**Given data**:
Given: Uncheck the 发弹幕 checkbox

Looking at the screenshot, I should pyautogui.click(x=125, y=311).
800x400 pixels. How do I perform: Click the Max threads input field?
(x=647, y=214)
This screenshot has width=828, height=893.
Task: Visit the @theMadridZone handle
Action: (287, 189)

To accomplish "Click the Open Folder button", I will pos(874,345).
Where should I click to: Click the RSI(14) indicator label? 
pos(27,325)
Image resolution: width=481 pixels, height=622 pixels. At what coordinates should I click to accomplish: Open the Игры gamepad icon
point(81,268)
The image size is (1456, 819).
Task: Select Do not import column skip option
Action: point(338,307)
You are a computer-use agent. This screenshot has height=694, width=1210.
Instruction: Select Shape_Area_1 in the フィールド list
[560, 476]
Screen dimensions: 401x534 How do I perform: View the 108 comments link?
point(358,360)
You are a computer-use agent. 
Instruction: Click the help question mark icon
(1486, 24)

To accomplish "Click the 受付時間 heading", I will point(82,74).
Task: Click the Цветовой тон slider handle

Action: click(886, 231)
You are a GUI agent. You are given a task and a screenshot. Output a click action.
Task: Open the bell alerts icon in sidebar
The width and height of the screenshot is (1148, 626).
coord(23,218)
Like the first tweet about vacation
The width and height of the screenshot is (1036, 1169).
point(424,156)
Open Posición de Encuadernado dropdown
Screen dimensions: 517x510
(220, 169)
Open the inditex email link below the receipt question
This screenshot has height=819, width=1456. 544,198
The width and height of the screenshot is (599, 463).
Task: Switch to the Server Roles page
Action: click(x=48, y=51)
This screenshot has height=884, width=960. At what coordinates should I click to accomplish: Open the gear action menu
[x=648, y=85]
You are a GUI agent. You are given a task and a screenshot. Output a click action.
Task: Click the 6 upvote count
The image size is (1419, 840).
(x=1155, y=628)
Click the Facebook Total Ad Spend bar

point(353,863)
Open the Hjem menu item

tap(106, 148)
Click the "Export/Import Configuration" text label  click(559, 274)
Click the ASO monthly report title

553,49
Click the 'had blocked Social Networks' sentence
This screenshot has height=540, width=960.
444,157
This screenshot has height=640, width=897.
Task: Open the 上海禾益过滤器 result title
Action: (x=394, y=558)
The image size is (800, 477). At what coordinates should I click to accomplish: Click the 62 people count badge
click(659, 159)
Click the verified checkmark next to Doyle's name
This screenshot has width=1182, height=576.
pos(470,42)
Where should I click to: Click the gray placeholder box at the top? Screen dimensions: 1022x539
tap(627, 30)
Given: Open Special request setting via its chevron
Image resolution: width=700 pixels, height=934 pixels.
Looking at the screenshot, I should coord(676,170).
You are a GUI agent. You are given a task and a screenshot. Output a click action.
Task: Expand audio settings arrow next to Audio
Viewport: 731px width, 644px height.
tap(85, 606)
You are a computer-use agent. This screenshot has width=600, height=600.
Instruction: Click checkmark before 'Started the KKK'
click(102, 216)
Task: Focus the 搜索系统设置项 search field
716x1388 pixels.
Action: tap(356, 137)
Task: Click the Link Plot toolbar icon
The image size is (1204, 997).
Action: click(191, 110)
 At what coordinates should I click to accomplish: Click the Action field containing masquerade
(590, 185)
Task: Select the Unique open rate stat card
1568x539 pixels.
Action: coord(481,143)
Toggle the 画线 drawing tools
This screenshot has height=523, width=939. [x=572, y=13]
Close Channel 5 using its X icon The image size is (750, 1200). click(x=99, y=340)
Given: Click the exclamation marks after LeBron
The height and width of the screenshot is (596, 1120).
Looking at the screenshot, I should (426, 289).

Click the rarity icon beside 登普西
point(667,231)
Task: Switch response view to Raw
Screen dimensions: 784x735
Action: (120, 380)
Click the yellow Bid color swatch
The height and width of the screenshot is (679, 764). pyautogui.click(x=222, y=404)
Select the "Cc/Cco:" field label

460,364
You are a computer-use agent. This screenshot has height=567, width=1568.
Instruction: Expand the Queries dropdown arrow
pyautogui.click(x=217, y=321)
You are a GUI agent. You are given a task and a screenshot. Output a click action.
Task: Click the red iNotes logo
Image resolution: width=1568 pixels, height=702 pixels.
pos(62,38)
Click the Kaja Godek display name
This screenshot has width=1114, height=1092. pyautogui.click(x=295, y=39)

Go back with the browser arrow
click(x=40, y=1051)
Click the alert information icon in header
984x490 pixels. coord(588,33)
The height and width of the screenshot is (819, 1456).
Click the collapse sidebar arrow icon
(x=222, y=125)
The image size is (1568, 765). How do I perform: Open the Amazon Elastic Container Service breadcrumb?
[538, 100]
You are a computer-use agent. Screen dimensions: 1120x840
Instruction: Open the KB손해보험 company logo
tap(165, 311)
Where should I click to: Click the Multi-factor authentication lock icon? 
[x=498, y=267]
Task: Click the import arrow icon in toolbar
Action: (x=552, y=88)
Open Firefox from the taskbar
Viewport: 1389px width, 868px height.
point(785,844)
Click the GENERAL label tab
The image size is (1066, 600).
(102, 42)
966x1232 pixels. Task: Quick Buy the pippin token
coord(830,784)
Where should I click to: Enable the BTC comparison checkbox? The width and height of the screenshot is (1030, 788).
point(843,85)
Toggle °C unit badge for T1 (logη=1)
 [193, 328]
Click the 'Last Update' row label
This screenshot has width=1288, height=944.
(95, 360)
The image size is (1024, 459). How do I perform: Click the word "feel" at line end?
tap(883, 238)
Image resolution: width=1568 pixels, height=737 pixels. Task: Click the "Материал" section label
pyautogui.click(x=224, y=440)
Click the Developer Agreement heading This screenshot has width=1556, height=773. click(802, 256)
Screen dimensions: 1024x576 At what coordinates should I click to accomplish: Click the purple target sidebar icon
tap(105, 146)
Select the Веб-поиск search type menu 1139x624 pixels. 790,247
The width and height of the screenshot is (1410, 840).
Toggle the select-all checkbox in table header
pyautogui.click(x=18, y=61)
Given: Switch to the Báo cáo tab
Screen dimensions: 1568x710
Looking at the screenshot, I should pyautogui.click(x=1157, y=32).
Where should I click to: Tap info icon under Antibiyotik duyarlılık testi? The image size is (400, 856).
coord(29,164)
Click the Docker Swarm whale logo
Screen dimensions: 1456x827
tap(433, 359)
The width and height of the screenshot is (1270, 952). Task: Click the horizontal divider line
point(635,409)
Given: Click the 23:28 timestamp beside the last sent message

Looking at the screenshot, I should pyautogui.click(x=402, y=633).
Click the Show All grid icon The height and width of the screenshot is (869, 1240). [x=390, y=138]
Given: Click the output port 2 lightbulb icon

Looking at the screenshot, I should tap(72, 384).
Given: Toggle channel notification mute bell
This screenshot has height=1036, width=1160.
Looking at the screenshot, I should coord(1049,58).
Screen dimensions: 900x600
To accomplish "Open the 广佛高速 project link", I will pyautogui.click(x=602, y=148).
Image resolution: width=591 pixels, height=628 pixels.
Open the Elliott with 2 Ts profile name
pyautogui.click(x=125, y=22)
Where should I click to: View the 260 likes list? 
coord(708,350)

**Task goal**: Search the material above for the word "computer", and return each line that holds it.

**Answer to the problem**:
You are a computer-use agent. This screenshot has height=694, width=1210.
You are a computer-use agent. 
You are a computer-use agent. This screenshot has width=600, height=600.
You are a computer-use agent. This screenshot has height=567, width=1568.
You are a computer-use agent. Screen dimensions: 1120x840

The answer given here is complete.